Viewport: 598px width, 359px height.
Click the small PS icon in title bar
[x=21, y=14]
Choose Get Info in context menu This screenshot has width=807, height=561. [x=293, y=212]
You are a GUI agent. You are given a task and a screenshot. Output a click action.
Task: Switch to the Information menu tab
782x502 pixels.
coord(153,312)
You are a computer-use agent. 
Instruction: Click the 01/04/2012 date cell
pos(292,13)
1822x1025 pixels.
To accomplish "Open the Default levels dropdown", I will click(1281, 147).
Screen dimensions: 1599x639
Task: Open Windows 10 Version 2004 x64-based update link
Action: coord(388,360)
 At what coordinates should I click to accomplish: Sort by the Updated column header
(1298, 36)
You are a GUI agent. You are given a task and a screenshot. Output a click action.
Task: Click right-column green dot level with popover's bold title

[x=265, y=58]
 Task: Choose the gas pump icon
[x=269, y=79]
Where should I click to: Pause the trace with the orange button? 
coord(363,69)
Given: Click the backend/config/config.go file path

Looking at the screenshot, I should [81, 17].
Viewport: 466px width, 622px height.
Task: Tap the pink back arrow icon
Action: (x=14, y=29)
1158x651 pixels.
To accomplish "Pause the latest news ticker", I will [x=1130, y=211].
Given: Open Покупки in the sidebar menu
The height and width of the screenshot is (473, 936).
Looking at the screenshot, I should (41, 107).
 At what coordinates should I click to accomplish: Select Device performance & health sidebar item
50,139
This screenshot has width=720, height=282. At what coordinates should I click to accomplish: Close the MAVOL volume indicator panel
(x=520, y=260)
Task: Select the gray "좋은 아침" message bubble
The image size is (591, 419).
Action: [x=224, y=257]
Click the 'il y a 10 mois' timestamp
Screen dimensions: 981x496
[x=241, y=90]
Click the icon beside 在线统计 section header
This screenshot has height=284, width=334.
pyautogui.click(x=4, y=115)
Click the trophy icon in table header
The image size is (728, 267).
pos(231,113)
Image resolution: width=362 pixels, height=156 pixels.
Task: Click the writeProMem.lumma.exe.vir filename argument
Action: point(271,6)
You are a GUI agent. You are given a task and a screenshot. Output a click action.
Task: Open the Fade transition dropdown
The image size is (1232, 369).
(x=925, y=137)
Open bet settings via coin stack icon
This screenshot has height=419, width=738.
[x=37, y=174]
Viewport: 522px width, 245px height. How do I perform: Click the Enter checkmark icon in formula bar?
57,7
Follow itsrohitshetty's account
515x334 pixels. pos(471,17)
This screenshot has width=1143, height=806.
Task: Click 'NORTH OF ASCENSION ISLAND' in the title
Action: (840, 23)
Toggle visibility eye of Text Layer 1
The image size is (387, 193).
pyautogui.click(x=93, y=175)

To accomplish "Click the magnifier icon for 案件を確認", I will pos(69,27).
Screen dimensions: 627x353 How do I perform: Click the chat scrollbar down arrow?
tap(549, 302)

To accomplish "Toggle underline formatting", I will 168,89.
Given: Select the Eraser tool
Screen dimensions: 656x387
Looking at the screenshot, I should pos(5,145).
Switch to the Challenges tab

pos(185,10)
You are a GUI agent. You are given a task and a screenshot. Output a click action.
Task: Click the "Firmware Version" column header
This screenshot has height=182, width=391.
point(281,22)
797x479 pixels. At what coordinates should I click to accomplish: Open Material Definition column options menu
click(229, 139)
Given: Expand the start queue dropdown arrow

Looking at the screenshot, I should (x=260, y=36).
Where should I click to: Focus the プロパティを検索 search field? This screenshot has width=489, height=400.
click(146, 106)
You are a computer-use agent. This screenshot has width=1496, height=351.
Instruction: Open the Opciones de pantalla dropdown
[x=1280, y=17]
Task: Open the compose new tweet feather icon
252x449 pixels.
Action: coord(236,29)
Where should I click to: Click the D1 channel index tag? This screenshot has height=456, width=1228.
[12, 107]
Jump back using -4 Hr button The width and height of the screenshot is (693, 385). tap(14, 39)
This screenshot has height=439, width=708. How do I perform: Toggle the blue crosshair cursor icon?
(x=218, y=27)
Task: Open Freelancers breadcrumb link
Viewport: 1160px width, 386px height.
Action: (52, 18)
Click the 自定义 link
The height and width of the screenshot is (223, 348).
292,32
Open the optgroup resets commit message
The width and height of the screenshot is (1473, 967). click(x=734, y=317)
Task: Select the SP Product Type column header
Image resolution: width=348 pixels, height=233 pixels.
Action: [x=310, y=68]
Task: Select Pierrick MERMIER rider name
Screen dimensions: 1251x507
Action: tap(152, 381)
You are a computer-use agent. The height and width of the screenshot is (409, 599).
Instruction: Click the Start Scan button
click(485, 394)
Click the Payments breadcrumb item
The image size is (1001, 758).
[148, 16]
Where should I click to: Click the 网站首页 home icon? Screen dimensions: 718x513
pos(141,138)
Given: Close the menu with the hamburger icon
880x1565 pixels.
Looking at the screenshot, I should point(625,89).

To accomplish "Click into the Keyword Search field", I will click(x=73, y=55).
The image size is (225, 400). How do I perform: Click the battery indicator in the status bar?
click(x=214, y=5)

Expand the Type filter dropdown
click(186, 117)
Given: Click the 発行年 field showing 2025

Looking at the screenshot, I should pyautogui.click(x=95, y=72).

________________________________________

Your task:
Return each line of the data above verbatim.

Worked solution:
Viewport: 598px width, 359px height.
Click the small PS icon in title bar
[x=21, y=14]
Choose Get Info in context menu This screenshot has width=807, height=561. [x=293, y=212]
You are a GUI agent. You are given a task and a screenshot. Output a click action.
Task: Switch to the Information menu tab
782x502 pixels.
coord(153,312)
You are a computer-use agent. 
Instruction: Click the 01/04/2012 date cell
pos(292,13)
1822x1025 pixels.
To accomplish "Open the Default levels dropdown", I will click(1281, 147).
Screen dimensions: 1599x639
Task: Open Windows 10 Version 2004 x64-based update link
Action: coord(388,360)
 At what coordinates should I click to accomplish: Sort by the Updated column header
(1298, 36)
You are a GUI agent. You are given a task and a screenshot. Output a click action.
Task: Click right-column green dot level with popover's bold title

[x=265, y=58]
 Task: Choose the gas pump icon
[x=269, y=79]
Where should I click to: Pause the trace with the orange button? 
coord(363,69)
Given: Click the backend/config/config.go file path

Looking at the screenshot, I should [81, 17].
Viewport: 466px width, 622px height.
Task: Tap the pink back arrow icon
Action: (x=14, y=29)
1158x651 pixels.
To accomplish "Pause the latest news ticker", I will [x=1130, y=211].
Given: Open Покупки in the sidebar menu
The height and width of the screenshot is (473, 936).
Looking at the screenshot, I should (41, 107).
 At what coordinates should I click to accomplish: Select Device performance & health sidebar item
50,139
This screenshot has width=720, height=282. At what coordinates should I click to accomplish: Close the MAVOL volume indicator panel
(x=520, y=260)
Task: Select the gray "좋은 아침" message bubble
The image size is (591, 419).
Action: [x=224, y=257]
Click the 'il y a 10 mois' timestamp
Screen dimensions: 981x496
[x=241, y=90]
Click the icon beside 在线统计 section header
This screenshot has height=284, width=334.
pyautogui.click(x=4, y=115)
Click the trophy icon in table header
The image size is (728, 267).
pos(231,113)
Image resolution: width=362 pixels, height=156 pixels.
Task: Click the writeProMem.lumma.exe.vir filename argument
Action: point(271,6)
You are a GUI agent. You are given a task and a screenshot. Output a click action.
Task: Open the Fade transition dropdown
The image size is (1232, 369).
(x=925, y=137)
Open bet settings via coin stack icon
This screenshot has height=419, width=738.
[x=37, y=174]
Viewport: 522px width, 245px height. How do I perform: Click the Enter checkmark icon in formula bar?
57,7
Follow itsrohitshetty's account
515x334 pixels. pos(471,17)
This screenshot has width=1143, height=806.
Task: Click 'NORTH OF ASCENSION ISLAND' in the title
Action: (840, 23)
Toggle visibility eye of Text Layer 1
The image size is (387, 193).
pyautogui.click(x=93, y=175)

To accomplish "Click the magnifier icon for 案件を確認", I will pos(69,27).
Screen dimensions: 627x353 How do I perform: Click the chat scrollbar down arrow?
tap(549, 302)

To accomplish "Toggle underline formatting", I will 168,89.
Given: Select the Eraser tool
Screen dimensions: 656x387
Looking at the screenshot, I should pos(5,145).
Switch to the Challenges tab

pos(185,10)
You are a GUI agent. You are given a task and a screenshot. Output a click action.
Task: Click the "Firmware Version" column header
This screenshot has height=182, width=391.
point(281,22)
797x479 pixels. At what coordinates should I click to accomplish: Open Material Definition column options menu
click(229, 139)
Given: Expand the start queue dropdown arrow

Looking at the screenshot, I should (x=260, y=36).
Where should I click to: Focus the プロパティを検索 search field? This screenshot has width=489, height=400.
click(146, 106)
You are a computer-use agent. This screenshot has width=1496, height=351.
Instruction: Open the Opciones de pantalla dropdown
[x=1280, y=17]
Task: Open the compose new tweet feather icon
252x449 pixels.
Action: coord(236,29)
Where should I click to: Click the D1 channel index tag? This screenshot has height=456, width=1228.
[12, 107]
Jump back using -4 Hr button The width and height of the screenshot is (693, 385). tap(14, 39)
This screenshot has height=439, width=708. How do I perform: Toggle the blue crosshair cursor icon?
(x=218, y=27)
Task: Open Freelancers breadcrumb link
Viewport: 1160px width, 386px height.
Action: (52, 18)
Click the 自定义 link
The height and width of the screenshot is (223, 348).
292,32
Open the optgroup resets commit message
The width and height of the screenshot is (1473, 967). click(x=734, y=317)
Task: Select the SP Product Type column header
Image resolution: width=348 pixels, height=233 pixels.
Action: [x=310, y=68]
Task: Select Pierrick MERMIER rider name
Screen dimensions: 1251x507
Action: tap(152, 381)
You are a computer-use agent. The height and width of the screenshot is (409, 599).
Instruction: Click the Start Scan button
click(485, 394)
Click the Payments breadcrumb item
The image size is (1001, 758).
[148, 16]
Where should I click to: Click the 网站首页 home icon? Screen dimensions: 718x513
pos(141,138)
Given: Close the menu with the hamburger icon
880x1565 pixels.
Looking at the screenshot, I should point(625,89).

To accomplish "Click into the Keyword Search field", I will click(x=73, y=55).
The image size is (225, 400). How do I perform: Click the battery indicator in the status bar?
click(x=214, y=5)

Expand the Type filter dropdown
click(186, 117)
Given: Click the 発行年 field showing 2025

Looking at the screenshot, I should pyautogui.click(x=95, y=72).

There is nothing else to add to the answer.